What you should do - Each record that follows is to be output in full, precisely as written.

Stored records -

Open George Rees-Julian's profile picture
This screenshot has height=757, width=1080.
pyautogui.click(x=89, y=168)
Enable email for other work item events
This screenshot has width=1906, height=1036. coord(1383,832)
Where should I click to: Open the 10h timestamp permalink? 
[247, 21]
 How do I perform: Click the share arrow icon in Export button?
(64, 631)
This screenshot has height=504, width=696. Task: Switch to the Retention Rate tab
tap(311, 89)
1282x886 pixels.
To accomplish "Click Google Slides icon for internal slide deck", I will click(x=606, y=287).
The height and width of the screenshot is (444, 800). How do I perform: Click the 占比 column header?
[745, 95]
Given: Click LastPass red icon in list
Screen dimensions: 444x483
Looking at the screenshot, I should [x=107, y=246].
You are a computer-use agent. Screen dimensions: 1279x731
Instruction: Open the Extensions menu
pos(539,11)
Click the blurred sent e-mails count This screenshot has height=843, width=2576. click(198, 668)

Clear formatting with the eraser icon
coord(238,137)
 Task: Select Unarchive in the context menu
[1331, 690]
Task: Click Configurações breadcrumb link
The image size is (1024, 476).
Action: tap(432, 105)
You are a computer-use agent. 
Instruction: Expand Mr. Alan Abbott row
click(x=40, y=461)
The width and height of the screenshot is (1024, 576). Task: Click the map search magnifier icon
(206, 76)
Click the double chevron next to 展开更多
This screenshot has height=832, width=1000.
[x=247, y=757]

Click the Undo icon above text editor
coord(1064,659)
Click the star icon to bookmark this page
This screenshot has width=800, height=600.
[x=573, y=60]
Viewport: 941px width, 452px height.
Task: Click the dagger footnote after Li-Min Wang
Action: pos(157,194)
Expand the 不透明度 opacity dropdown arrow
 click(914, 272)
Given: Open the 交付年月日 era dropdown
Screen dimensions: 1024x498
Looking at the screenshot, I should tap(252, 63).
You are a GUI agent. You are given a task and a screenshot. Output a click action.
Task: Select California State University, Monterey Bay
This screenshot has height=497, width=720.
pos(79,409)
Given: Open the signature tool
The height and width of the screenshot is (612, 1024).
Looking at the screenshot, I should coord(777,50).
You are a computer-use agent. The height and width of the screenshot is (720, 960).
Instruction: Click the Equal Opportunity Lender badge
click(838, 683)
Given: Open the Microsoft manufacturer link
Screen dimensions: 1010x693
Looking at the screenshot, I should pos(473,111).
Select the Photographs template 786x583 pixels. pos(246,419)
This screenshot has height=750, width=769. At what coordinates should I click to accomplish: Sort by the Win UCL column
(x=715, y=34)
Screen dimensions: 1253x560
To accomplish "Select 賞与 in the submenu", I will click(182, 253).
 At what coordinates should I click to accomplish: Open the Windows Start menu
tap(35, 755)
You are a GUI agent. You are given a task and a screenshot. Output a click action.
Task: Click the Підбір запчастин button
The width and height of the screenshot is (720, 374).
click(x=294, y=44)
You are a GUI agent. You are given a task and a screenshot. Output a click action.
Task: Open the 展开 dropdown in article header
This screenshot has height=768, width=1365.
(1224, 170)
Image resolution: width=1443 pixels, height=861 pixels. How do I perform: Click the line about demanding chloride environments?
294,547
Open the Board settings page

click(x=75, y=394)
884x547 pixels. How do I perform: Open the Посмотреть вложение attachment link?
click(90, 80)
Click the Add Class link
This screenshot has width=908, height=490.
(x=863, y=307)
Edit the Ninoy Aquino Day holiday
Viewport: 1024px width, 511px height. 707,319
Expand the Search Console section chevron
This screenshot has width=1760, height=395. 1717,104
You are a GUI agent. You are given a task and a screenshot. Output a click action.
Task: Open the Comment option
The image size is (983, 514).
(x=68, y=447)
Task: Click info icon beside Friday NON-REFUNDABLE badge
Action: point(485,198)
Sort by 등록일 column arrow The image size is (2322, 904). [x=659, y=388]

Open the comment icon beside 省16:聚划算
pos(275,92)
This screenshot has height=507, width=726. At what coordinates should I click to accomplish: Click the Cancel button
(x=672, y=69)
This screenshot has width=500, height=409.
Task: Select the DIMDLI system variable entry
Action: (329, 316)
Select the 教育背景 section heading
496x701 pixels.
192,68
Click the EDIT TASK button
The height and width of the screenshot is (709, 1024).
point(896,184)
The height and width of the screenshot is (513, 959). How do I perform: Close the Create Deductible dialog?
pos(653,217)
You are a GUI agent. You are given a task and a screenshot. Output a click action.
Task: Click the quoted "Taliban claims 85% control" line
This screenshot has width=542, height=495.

Task answer -
Open George Rees-Julian's profile picture
This screenshot has height=757, width=1080.
pyautogui.click(x=89, y=168)
Enable email for other work item events
This screenshot has width=1906, height=1036. coord(1383,832)
Where should I click to: Open the 10h timestamp permalink? 
[247, 21]
 How do I perform: Click the share arrow icon in Export button?
(64, 631)
This screenshot has height=504, width=696. Task: Switch to the Retention Rate tab
tap(311, 89)
1282x886 pixels.
To accomplish "Click Google Slides icon for internal slide deck", I will click(x=606, y=287).
The height and width of the screenshot is (444, 800). How do I perform: Click the 占比 column header?
[745, 95]
Given: Click LastPass red icon in list
Screen dimensions: 444x483
Looking at the screenshot, I should [x=107, y=246].
You are a computer-use agent. Screen dimensions: 1279x731
Instruction: Open the Extensions menu
pos(539,11)
Click the blurred sent e-mails count This screenshot has height=843, width=2576. click(198, 668)

Clear formatting with the eraser icon
coord(238,137)
 Task: Select Unarchive in the context menu
[1331, 690]
Task: Click Configurações breadcrumb link
The image size is (1024, 476).
Action: tap(432, 105)
You are a computer-use agent. 
Instruction: Expand Mr. Alan Abbott row
click(x=40, y=461)
The width and height of the screenshot is (1024, 576). Task: Click the map search magnifier icon
(206, 76)
Click the double chevron next to 展开更多
This screenshot has height=832, width=1000.
[x=247, y=757]

Click the Undo icon above text editor
coord(1064,659)
Click the star icon to bookmark this page
This screenshot has width=800, height=600.
[x=573, y=60]
Viewport: 941px width, 452px height.
Task: Click the dagger footnote after Li-Min Wang
Action: pos(157,194)
Expand the 不透明度 opacity dropdown arrow
 click(914, 272)
Given: Open the 交付年月日 era dropdown
Screen dimensions: 1024x498
Looking at the screenshot, I should tap(252, 63).
You are a GUI agent. You are given a task and a screenshot. Output a click action.
Task: Select California State University, Monterey Bay
This screenshot has height=497, width=720.
pos(79,409)
Given: Open the signature tool
The height and width of the screenshot is (612, 1024).
Looking at the screenshot, I should coord(777,50).
You are a computer-use agent. The height and width of the screenshot is (720, 960).
Instruction: Click the Equal Opportunity Lender badge
click(838, 683)
Given: Open the Microsoft manufacturer link
Screen dimensions: 1010x693
Looking at the screenshot, I should pos(473,111).
Select the Photographs template 786x583 pixels. pos(246,419)
This screenshot has height=750, width=769. At what coordinates should I click to accomplish: Sort by the Win UCL column
(x=715, y=34)
Screen dimensions: 1253x560
To accomplish "Select 賞与 in the submenu", I will click(182, 253).
 At what coordinates should I click to accomplish: Open the Windows Start menu
tap(35, 755)
You are a GUI agent. You are given a task and a screenshot. Output a click action.
Task: Click the Підбір запчастин button
The width and height of the screenshot is (720, 374).
click(x=294, y=44)
You are a GUI agent. You are given a task and a screenshot. Output a click action.
Task: Open the 展开 dropdown in article header
This screenshot has height=768, width=1365.
(1224, 170)
Image resolution: width=1443 pixels, height=861 pixels. How do I perform: Click the line about demanding chloride environments?
294,547
Open the Board settings page

click(x=75, y=394)
884x547 pixels. How do I perform: Open the Посмотреть вложение attachment link?
click(90, 80)
Click the Add Class link
This screenshot has width=908, height=490.
(x=863, y=307)
Edit the Ninoy Aquino Day holiday
Viewport: 1024px width, 511px height. 707,319
Expand the Search Console section chevron
This screenshot has width=1760, height=395. 1717,104
You are a GUI agent. You are given a task and a screenshot. Output a click action.
Task: Open the Comment option
The image size is (983, 514).
(x=68, y=447)
Task: Click info icon beside Friday NON-REFUNDABLE badge
Action: point(485,198)
Sort by 등록일 column arrow The image size is (2322, 904). [x=659, y=388]

Open the comment icon beside 省16:聚划算
pos(275,92)
This screenshot has height=507, width=726. At what coordinates should I click to accomplish: Click the Cancel button
(x=672, y=69)
This screenshot has width=500, height=409.
Task: Select the DIMDLI system variable entry
Action: (329, 316)
Select the 教育背景 section heading
496x701 pixels.
192,68
Click the EDIT TASK button
The height and width of the screenshot is (709, 1024).
point(896,184)
The height and width of the screenshot is (513, 959). How do I perform: Close the Create Deductible dialog?
pos(653,217)
You are a GUI agent. You are given a task and a screenshot. Output a click action.
Task: Click the quoted "Taliban claims 85% control" line
This screenshot has width=542, height=495.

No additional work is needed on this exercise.